The first half of Whiskey Tango Foxtrot is wonderful. I especially liked how Shafer lets us wonder in the mist and is not in a hurry to open the cards. Under the cards I have in mind the theory of a larger conspiracy: the three central characters as if just live their lives, overcome their difficulties, each struggling with his or her loneliness. In the first third of the book there is no hint to science fiction at all, it's good-quality prose about young professionals. It would be better novel if it remained in this vein - a bitter statement on the harsh reality.

And the characters in fact are all close to the heart, the new American generation, no longer kidults, not yet formed adults, spitting on ideals. The most prominent is Leila, fragile Asian-American, rotating in the men's militarized society, but not even thinking that at any time she can be raped (such an idea only once visited the heroine). Mark of the trio of characters is least sympathetic to us, because of this he’ll get the main mission - to rehabilitate himself in front of friends, himself and humanity in general.

Once Shafer introduces his theory of digital conspiracy plot as the slender design of the novel begins to sag. The idea of a storage server for all the information about the people living on the planet is not new. Only in the last year I have read a few works with a similar idea. And every time the world conspiracy theory with an emphasis on the accumulation of digital information has no valid arguments. This idea usually is built on the arguments usually vague. How really ownership of all the digital information about people can lead to total control over the people? Shafer builds some shaky structure of the future, with no real backups. And since evil can not impress and scare enough, then the threat to peace seems phantom. All the arguments in this case are reduced to the commonplace "to spy on people is bad." This we already know.

Unable to build a potent image of the enemy, Shafer throws his heroes to fight against windmills. Both secret community are so smooth, they do not have any form at all. The mission of the trinity against mythical evil is also doubtful. As in the worst examples of literature of adventure, the world from destruction is necessarily saved by the amateurs. Secret organization entirely relies on the wild girl, alcoholic and plagiarist - apparently the situation inside the organization was quite bad, if it would need to use help of unbalanced people.

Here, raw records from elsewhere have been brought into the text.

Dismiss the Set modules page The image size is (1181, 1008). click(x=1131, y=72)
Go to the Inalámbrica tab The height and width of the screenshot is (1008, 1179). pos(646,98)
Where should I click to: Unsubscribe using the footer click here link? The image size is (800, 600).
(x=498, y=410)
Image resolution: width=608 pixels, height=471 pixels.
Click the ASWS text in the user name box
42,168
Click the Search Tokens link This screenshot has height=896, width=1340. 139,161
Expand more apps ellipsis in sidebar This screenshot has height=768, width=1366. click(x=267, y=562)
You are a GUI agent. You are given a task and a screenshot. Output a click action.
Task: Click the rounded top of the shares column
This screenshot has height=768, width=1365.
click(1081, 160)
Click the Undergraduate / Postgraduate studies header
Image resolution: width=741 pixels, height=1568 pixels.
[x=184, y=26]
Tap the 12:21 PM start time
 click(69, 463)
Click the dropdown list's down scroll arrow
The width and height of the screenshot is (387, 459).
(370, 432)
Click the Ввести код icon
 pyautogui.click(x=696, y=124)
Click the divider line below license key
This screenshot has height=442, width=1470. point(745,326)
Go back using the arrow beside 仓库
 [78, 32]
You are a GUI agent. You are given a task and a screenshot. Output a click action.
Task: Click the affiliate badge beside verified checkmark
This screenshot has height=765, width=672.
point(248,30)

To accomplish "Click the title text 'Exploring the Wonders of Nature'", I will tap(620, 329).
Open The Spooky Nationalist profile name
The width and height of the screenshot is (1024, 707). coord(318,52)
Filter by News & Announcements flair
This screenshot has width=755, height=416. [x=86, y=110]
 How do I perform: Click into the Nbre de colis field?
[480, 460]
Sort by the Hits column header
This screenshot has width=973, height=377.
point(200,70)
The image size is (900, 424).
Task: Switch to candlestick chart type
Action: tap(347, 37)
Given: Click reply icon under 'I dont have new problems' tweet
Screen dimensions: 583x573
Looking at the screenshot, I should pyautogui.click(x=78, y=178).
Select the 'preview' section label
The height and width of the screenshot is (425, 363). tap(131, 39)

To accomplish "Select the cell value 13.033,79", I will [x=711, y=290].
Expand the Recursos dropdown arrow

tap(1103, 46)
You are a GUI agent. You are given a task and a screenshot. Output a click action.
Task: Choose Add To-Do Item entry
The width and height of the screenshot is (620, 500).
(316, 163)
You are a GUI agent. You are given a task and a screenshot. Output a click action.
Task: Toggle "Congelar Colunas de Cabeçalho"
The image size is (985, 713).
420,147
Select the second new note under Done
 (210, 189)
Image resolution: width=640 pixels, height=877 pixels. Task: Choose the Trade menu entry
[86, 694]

The second half of the novel is quite a burden to read. The first one slowly build a story, and that was a plus to the novel. We did in fact read a mainstream novel. The second part is already full thriller, shamelessly overlong, sweetened with melodrama between Leo and Leila, predictable and linear. Shafer writes in the second half still brilliantly, but the story buries stylistic clarity under itself.

Talented author Shafer stumbled with this debut. He writes charmingly, but the plot of this book is very much shaky like tango after whiskey. Or foxtrot after whiskey. There is probably no difference.